= Aim of the task =
Only the lines of the data holding the string "will" need to be returned.

= Information provided =

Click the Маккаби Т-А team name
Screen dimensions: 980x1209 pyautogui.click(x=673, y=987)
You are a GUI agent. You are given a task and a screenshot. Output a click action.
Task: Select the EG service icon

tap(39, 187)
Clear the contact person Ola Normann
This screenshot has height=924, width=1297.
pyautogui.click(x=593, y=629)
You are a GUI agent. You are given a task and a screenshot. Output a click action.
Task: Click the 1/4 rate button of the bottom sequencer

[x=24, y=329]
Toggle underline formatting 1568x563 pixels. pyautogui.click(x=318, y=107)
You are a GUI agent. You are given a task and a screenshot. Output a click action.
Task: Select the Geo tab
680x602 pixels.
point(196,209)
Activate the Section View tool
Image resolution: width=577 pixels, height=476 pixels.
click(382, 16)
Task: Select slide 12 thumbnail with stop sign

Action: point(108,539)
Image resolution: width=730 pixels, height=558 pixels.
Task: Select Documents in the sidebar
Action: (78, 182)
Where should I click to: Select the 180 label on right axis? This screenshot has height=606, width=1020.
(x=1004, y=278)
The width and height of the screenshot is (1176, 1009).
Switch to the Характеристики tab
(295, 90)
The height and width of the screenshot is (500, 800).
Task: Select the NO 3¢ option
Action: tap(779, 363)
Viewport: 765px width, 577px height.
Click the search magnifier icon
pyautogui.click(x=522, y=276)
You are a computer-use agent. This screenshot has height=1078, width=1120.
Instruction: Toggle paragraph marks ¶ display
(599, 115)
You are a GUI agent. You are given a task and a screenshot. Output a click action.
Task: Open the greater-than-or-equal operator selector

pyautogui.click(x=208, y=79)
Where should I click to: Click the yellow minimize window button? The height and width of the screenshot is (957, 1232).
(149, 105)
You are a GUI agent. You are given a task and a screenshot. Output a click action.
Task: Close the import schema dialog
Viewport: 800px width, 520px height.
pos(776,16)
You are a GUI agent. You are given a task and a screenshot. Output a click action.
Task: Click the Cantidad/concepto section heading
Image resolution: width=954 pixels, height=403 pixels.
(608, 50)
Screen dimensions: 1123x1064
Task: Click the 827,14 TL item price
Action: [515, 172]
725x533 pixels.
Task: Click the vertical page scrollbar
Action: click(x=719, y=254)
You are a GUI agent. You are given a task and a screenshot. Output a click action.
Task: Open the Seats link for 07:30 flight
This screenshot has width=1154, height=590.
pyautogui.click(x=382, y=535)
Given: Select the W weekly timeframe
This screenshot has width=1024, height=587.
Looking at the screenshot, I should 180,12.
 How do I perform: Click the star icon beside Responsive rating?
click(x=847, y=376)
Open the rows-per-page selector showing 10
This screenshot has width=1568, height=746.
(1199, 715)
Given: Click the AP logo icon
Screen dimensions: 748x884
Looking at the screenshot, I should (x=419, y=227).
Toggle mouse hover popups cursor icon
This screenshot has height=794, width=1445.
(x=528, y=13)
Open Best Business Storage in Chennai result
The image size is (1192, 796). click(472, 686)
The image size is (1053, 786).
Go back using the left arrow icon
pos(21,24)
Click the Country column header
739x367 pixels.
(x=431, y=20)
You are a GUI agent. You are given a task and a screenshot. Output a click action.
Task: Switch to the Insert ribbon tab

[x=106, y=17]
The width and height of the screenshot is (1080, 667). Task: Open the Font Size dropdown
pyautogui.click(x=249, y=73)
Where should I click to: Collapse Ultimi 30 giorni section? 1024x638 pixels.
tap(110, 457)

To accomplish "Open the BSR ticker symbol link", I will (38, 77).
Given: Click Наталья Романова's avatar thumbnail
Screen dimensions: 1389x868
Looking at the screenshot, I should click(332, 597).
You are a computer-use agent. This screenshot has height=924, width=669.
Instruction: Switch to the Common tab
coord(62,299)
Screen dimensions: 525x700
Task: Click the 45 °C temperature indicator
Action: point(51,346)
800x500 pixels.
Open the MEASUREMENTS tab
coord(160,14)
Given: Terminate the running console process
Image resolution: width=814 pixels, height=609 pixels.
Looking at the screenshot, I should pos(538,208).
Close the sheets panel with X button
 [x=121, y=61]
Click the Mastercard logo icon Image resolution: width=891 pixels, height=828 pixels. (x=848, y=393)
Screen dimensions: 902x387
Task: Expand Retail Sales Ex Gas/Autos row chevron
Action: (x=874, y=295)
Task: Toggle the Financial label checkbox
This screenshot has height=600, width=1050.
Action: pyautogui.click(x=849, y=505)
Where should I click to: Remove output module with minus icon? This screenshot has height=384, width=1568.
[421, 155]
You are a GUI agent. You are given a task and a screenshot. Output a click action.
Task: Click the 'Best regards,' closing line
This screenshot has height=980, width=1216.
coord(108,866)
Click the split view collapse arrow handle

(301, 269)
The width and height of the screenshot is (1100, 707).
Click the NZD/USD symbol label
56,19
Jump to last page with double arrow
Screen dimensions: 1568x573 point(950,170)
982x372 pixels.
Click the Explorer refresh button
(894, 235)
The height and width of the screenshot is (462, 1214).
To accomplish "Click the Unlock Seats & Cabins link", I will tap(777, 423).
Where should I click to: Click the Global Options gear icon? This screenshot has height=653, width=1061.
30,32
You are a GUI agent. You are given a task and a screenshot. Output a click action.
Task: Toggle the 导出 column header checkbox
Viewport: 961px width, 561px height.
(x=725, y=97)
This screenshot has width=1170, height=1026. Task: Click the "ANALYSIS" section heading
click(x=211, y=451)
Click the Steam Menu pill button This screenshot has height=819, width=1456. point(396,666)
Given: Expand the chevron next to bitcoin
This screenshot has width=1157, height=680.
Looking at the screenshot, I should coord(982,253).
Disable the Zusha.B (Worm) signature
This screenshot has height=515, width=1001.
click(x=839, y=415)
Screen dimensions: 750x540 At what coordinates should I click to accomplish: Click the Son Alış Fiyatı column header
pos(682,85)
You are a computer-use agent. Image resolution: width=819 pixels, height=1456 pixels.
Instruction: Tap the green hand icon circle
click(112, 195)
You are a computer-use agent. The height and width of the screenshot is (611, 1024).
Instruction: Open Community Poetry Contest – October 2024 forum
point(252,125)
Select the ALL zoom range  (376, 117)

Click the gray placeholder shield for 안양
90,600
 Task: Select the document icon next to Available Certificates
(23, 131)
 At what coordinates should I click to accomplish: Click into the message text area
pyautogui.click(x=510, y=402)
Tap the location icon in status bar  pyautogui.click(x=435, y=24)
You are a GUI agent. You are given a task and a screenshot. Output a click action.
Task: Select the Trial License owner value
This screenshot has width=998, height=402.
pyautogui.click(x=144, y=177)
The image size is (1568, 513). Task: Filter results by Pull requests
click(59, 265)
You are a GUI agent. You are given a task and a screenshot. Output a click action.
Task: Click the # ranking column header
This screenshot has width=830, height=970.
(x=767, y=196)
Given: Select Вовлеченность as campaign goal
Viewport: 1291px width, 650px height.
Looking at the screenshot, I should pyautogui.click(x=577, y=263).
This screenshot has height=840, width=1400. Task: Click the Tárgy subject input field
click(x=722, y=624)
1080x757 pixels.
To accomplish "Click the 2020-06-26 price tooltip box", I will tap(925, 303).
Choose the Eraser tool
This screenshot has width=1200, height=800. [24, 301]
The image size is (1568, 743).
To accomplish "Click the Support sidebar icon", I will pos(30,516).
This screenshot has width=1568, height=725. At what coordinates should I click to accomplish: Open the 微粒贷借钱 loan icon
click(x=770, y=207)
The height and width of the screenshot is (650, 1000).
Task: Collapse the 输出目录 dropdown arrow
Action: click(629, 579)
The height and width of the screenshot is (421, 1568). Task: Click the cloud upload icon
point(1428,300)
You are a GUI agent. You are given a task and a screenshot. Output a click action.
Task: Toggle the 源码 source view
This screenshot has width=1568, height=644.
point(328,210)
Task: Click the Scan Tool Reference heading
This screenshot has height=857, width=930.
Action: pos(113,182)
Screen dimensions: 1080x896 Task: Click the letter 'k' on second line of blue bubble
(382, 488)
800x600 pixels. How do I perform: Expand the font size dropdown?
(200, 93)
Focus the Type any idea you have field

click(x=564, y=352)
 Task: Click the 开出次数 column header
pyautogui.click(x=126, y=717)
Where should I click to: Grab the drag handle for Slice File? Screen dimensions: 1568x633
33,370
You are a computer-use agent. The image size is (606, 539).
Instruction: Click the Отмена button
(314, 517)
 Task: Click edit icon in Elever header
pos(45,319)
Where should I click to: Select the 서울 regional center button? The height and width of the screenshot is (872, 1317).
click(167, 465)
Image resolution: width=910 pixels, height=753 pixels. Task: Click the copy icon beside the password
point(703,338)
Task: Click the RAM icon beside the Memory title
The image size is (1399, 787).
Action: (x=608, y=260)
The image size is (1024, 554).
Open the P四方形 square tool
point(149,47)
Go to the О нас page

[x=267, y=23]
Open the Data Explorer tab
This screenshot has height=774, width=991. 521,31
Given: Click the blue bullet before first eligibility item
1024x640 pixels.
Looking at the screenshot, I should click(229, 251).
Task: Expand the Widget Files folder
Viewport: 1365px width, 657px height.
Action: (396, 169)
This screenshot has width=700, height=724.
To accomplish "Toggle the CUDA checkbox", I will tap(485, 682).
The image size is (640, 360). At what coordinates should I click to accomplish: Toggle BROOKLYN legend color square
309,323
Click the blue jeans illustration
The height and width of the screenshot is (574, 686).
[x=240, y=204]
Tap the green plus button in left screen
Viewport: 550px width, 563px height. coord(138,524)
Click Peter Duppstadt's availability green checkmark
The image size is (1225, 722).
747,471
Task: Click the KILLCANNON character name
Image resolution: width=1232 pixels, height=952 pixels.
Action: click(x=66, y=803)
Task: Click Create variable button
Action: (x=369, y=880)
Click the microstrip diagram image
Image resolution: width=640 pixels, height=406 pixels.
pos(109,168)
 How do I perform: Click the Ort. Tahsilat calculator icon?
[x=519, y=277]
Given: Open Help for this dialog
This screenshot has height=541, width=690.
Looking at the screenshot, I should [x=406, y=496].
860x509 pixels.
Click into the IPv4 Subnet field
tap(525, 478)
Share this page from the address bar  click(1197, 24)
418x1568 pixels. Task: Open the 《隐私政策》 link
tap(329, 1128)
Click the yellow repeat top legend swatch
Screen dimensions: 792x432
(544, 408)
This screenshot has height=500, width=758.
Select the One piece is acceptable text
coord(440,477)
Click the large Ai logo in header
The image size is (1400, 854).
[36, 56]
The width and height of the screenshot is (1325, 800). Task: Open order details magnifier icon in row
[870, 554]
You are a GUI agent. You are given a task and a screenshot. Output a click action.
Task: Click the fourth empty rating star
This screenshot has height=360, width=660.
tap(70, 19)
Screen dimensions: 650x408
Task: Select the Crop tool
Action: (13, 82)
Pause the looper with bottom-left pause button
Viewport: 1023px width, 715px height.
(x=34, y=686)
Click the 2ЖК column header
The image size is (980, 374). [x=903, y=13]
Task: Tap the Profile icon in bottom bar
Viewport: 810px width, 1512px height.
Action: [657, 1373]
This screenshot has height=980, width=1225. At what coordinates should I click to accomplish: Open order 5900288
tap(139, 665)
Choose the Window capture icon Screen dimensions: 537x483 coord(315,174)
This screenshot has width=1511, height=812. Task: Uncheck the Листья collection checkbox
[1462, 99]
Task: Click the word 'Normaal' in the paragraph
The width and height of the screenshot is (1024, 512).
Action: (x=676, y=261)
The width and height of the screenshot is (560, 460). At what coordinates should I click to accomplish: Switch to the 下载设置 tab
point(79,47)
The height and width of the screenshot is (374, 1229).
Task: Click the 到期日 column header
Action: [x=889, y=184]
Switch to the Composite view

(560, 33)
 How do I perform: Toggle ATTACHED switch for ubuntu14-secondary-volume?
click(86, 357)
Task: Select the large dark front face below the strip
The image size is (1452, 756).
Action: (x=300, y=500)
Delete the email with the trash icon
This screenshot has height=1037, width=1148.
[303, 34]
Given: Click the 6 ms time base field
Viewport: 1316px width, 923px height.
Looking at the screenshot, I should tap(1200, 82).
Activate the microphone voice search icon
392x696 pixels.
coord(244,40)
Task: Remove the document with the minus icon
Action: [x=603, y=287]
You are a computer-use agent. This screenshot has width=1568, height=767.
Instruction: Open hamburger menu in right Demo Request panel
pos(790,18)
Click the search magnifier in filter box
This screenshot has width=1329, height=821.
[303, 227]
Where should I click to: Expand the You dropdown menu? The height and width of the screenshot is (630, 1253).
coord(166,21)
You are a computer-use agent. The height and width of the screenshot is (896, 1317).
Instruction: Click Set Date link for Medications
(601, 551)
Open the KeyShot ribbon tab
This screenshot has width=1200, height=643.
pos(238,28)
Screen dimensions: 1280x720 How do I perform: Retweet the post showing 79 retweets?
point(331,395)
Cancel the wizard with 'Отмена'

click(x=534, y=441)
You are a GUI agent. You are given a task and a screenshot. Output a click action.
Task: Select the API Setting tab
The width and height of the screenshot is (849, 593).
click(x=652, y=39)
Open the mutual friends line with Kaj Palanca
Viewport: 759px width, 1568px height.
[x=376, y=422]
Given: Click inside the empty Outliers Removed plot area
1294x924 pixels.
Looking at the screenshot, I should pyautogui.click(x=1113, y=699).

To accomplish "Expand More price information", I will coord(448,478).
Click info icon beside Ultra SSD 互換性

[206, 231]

= Result of the task =
To accomplish "Open the BSR ticker symbol link", I will (38, 77).
To accomplish "Click the Unlock Seats & Cabins link", I will tap(777, 423).
To accomplish "Click the 2020-06-26 price tooltip box", I will tap(925, 303).
To accomplish "Click the Support sidebar icon", I will pos(30,516).
To accomplish "Toggle the CUDA checkbox", I will tap(485, 682).
To accomplish "Expand More price information", I will coord(448,478).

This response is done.